EXTRACTED DATA START

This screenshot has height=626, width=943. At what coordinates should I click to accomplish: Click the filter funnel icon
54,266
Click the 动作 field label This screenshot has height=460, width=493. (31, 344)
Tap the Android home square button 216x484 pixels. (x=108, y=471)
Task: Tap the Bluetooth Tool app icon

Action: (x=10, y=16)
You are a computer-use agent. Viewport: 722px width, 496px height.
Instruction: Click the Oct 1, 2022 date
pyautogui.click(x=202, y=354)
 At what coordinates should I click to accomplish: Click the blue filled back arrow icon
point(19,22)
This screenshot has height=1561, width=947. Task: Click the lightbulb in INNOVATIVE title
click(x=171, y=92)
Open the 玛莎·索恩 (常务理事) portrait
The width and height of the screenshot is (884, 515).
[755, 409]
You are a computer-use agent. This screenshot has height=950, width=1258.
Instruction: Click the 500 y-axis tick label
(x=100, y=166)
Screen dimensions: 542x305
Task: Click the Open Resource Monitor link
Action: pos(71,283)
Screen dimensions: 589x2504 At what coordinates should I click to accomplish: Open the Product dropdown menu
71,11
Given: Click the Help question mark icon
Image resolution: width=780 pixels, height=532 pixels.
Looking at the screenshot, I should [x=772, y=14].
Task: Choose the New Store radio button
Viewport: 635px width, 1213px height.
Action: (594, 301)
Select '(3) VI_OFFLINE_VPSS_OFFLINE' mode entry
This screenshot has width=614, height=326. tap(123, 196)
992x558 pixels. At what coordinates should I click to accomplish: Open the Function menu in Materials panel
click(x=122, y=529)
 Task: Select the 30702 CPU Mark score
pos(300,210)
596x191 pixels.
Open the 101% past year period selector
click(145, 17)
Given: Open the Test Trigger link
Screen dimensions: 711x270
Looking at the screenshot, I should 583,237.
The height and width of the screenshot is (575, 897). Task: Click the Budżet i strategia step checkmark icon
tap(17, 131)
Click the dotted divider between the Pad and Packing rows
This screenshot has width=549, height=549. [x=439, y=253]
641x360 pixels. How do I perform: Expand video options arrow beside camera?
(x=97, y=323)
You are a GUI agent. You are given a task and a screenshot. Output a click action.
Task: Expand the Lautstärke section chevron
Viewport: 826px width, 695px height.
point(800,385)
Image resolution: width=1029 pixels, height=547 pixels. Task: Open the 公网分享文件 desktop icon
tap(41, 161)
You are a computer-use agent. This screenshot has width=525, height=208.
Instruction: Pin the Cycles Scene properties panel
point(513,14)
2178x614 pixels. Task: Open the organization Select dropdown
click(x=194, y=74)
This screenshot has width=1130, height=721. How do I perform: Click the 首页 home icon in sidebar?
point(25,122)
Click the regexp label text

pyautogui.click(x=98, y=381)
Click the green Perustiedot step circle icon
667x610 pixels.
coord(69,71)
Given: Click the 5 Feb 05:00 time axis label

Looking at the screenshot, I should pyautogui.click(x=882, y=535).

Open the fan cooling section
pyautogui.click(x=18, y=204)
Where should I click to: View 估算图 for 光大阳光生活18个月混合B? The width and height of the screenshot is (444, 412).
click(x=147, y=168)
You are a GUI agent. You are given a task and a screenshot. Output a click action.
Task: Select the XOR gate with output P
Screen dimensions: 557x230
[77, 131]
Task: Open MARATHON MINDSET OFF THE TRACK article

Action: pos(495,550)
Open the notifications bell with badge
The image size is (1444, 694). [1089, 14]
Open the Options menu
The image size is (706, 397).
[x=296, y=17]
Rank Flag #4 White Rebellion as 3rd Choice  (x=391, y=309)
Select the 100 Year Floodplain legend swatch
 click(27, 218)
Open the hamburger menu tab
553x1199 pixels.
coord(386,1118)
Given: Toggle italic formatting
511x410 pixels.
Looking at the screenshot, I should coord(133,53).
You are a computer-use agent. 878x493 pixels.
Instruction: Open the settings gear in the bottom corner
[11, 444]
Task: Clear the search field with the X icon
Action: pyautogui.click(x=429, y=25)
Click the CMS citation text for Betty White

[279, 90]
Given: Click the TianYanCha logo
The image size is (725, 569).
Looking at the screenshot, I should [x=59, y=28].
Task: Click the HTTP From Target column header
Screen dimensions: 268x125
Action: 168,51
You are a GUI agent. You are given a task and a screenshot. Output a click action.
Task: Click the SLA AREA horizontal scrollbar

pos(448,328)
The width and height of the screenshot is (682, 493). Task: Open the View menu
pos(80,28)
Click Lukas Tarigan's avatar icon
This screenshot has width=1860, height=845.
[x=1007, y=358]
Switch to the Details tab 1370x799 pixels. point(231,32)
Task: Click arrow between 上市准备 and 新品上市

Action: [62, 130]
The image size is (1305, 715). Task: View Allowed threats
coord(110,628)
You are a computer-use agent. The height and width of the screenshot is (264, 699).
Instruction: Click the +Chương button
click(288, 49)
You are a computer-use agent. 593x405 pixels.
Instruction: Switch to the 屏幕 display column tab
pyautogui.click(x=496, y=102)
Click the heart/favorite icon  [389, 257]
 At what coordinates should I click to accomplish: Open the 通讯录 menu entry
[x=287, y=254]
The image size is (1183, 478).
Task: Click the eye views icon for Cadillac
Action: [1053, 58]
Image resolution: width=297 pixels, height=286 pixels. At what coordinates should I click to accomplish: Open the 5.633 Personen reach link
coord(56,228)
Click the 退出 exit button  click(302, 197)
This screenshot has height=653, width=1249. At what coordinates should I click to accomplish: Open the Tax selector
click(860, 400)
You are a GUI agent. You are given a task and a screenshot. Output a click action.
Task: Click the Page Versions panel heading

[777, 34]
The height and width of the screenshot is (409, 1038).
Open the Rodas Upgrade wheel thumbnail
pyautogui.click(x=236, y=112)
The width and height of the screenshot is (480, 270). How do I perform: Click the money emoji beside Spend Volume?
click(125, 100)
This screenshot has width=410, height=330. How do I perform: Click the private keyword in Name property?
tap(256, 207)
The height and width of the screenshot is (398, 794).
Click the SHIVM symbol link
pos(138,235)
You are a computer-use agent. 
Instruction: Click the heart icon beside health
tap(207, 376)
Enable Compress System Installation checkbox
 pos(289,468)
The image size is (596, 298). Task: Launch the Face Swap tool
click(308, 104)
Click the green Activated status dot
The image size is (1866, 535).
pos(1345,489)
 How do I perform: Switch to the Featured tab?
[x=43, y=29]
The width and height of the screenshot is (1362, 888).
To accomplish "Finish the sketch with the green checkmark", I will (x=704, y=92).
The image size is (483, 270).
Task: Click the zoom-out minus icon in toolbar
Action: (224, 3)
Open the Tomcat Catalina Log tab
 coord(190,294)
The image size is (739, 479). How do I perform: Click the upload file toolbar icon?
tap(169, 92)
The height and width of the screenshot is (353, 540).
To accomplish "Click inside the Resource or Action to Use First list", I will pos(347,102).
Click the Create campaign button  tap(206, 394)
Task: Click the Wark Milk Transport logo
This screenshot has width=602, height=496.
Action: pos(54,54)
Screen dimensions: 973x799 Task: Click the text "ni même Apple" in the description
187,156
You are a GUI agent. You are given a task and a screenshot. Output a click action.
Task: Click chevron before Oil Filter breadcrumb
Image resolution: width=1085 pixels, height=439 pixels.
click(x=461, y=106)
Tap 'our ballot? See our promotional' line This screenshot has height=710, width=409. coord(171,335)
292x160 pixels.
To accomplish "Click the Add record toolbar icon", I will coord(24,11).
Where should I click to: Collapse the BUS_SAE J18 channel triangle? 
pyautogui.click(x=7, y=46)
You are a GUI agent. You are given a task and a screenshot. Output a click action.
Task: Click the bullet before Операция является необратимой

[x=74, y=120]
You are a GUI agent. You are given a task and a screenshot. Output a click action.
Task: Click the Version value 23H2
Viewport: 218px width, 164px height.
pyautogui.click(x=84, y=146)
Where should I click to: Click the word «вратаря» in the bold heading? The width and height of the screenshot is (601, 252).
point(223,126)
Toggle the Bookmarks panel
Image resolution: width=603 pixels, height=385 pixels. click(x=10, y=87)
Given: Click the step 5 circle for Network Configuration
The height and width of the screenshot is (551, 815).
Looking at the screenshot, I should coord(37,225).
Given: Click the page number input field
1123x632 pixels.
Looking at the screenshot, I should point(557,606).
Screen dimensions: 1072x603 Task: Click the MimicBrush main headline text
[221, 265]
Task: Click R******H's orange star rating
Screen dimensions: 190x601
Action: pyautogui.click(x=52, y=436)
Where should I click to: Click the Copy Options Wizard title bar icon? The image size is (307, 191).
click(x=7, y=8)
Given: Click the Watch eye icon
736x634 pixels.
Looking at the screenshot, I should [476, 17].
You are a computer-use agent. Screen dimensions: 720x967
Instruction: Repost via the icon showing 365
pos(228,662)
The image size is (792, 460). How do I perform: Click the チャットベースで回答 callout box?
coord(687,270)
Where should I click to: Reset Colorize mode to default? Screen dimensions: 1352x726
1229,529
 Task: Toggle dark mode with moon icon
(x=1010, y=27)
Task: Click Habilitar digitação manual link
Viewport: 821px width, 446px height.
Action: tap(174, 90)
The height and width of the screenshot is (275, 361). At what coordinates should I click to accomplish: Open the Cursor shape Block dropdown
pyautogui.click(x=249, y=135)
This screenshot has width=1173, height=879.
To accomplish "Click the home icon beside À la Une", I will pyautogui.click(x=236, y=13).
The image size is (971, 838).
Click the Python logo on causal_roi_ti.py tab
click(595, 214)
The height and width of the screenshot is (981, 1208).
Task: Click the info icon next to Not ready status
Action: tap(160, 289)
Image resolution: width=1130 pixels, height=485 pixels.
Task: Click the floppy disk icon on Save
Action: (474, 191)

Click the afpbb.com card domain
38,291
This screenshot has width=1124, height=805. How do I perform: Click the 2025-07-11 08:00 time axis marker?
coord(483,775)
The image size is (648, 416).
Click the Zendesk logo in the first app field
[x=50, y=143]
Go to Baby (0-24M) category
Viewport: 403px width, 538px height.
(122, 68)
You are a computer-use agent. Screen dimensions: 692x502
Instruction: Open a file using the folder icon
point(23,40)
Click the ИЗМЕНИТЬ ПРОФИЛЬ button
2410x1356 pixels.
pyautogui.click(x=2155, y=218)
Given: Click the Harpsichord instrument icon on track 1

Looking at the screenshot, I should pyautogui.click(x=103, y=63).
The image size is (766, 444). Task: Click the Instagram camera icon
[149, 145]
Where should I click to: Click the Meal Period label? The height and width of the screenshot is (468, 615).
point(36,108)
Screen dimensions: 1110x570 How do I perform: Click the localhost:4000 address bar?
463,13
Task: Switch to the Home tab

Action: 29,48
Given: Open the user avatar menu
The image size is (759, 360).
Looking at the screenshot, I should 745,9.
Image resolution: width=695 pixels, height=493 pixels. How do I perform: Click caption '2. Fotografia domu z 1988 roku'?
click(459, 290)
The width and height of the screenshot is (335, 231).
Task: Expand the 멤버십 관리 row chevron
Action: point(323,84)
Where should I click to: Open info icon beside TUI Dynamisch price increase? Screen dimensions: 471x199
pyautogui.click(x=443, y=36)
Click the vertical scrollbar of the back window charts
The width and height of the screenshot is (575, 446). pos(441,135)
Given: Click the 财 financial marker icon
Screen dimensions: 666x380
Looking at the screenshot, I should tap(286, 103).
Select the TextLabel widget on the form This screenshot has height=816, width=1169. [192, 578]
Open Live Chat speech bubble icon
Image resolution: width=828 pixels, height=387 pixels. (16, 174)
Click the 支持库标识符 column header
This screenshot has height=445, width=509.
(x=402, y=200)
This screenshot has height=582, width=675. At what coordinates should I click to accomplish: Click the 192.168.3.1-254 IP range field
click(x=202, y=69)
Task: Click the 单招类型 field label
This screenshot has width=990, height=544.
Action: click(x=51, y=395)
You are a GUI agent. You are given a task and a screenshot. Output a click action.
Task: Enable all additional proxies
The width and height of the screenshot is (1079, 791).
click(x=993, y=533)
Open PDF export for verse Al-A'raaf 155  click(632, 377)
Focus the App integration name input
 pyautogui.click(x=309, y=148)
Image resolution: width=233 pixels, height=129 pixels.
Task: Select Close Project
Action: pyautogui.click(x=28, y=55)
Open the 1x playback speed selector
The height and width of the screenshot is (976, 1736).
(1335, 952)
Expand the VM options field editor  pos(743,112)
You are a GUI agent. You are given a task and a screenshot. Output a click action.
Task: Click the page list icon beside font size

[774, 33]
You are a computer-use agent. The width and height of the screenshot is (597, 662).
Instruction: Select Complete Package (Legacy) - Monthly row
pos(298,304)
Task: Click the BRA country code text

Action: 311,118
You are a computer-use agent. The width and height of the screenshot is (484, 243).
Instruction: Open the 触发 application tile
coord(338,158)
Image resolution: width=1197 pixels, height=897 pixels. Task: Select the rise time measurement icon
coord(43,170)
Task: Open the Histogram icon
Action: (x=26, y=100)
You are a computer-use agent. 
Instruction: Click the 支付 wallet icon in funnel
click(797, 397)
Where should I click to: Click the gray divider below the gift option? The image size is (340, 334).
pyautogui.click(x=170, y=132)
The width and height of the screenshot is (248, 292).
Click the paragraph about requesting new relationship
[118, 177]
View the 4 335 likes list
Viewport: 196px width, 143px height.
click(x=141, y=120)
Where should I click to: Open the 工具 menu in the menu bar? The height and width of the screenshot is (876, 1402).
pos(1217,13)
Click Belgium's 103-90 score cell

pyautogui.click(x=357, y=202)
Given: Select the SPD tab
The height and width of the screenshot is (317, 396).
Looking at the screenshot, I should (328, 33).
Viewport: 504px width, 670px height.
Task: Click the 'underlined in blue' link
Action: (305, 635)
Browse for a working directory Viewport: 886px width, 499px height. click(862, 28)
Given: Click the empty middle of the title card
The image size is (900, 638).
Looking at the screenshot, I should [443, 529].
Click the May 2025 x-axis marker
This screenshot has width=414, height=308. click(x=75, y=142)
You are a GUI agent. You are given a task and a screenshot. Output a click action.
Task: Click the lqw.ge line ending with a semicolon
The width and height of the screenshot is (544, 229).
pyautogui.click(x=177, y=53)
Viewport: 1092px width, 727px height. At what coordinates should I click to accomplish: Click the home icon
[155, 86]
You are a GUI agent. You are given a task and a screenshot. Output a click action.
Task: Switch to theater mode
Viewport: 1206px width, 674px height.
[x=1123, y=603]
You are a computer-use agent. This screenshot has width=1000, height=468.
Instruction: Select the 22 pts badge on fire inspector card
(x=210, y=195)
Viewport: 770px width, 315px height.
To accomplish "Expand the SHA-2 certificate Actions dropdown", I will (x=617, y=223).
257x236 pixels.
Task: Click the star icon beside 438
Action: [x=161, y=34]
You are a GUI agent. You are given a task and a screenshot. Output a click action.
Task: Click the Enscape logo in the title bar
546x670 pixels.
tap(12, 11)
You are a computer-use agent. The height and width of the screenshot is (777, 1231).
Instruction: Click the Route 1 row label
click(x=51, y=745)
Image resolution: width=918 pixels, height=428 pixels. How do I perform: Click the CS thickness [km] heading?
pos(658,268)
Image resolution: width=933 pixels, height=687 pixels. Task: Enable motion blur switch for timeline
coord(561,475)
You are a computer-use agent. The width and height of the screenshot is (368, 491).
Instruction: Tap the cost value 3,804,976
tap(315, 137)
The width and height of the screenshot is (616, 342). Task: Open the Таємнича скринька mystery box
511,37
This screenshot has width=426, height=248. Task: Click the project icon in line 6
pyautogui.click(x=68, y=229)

EXTRACTED DATA END

Transcribe the records above exactly, beginning at the line that contains "Click the Python logo on causal_roi_ti.py tab" and ending with the line that contains "The image size is (648, 416).", both included, and nothing else.

=== ANSWER AREA ===
Click the Python logo on causal_roi_ti.py tab
click(595, 214)
The height and width of the screenshot is (981, 1208).
Task: Click the info icon next to Not ready status
Action: tap(160, 289)
Image resolution: width=1130 pixels, height=485 pixels.
Task: Click the floppy disk icon on Save
Action: (474, 191)

Click the afpbb.com card domain
38,291
This screenshot has width=1124, height=805. How do I perform: Click the 2025-07-11 08:00 time axis marker?
coord(483,775)
The image size is (648, 416).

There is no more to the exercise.